WORK REQUEST:
Reproduce exactly, from the data that follows, the line with "Where should I click to: Click the pencil", the line with "Given: Click the find-next magnifier icon", and every line that lies between them.

/---

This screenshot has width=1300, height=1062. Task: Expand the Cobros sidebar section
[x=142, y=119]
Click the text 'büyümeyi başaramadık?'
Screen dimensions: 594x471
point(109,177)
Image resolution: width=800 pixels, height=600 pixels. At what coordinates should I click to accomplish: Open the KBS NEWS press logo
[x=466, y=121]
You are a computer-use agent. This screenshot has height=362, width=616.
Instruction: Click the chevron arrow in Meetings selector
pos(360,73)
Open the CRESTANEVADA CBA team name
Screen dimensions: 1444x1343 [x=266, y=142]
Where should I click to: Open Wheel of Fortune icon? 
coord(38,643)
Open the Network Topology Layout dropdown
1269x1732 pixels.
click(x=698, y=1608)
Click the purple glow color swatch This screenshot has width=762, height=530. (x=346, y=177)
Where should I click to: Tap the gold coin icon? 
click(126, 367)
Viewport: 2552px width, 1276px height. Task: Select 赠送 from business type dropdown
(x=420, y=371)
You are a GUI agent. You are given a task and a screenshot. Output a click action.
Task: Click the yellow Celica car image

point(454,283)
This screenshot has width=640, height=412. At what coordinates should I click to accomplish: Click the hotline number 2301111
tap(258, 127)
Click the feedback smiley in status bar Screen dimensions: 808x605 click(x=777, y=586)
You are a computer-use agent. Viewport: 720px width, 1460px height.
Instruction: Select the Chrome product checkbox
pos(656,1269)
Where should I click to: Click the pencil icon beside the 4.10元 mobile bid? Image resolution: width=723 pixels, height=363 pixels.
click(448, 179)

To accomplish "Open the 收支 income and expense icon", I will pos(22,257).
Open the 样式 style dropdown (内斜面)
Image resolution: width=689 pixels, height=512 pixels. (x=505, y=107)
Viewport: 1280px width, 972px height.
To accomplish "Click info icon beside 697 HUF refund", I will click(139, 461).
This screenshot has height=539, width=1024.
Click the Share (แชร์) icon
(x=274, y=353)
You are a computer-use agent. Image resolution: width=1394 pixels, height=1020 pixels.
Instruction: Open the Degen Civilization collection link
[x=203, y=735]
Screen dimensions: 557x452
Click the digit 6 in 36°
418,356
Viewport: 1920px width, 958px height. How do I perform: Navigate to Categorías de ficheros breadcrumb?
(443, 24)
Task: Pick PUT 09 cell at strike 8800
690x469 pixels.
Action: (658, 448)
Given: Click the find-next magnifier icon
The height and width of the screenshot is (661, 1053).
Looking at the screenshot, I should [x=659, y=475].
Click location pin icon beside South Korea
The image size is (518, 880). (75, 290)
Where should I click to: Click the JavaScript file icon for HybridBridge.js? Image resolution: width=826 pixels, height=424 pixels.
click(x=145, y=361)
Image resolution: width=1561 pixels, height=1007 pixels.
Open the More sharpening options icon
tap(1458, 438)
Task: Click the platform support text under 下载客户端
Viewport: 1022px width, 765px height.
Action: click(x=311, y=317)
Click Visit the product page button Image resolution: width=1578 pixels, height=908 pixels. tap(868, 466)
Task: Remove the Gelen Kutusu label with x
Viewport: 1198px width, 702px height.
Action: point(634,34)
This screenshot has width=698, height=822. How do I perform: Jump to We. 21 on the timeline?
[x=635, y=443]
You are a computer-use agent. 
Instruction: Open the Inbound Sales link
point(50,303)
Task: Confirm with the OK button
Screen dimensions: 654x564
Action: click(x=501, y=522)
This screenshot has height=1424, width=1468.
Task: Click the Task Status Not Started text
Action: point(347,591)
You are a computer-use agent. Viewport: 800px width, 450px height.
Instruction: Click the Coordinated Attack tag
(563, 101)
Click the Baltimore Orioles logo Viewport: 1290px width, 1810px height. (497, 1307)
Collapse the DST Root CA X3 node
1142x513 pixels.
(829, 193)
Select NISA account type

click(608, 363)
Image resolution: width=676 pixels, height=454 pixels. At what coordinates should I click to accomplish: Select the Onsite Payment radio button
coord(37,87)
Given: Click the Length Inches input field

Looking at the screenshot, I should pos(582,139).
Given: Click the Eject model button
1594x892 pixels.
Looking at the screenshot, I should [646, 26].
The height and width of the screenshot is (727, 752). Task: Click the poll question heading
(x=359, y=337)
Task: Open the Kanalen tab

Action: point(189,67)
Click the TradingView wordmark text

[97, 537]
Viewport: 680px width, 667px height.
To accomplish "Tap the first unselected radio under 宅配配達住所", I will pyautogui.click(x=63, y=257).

\---

YOUR RESPONSE:
Where should I click to: Click the pencil icon beside the 4.10元 mobile bid? Image resolution: width=723 pixels, height=363 pixels.
click(448, 179)

To accomplish "Open the 收支 income and expense icon", I will pos(22,257).
Open the 样式 style dropdown (内斜面)
Image resolution: width=689 pixels, height=512 pixels. (x=505, y=107)
Viewport: 1280px width, 972px height.
To accomplish "Click info icon beside 697 HUF refund", I will click(139, 461).
This screenshot has height=539, width=1024.
Click the Share (แชร์) icon
(x=274, y=353)
You are a computer-use agent. Image resolution: width=1394 pixels, height=1020 pixels.
Instruction: Open the Degen Civilization collection link
[x=203, y=735]
Screen dimensions: 557x452
Click the digit 6 in 36°
418,356
Viewport: 1920px width, 958px height. How do I perform: Navigate to Categorías de ficheros breadcrumb?
(443, 24)
Task: Pick PUT 09 cell at strike 8800
690x469 pixels.
Action: (658, 448)
Given: Click the find-next magnifier icon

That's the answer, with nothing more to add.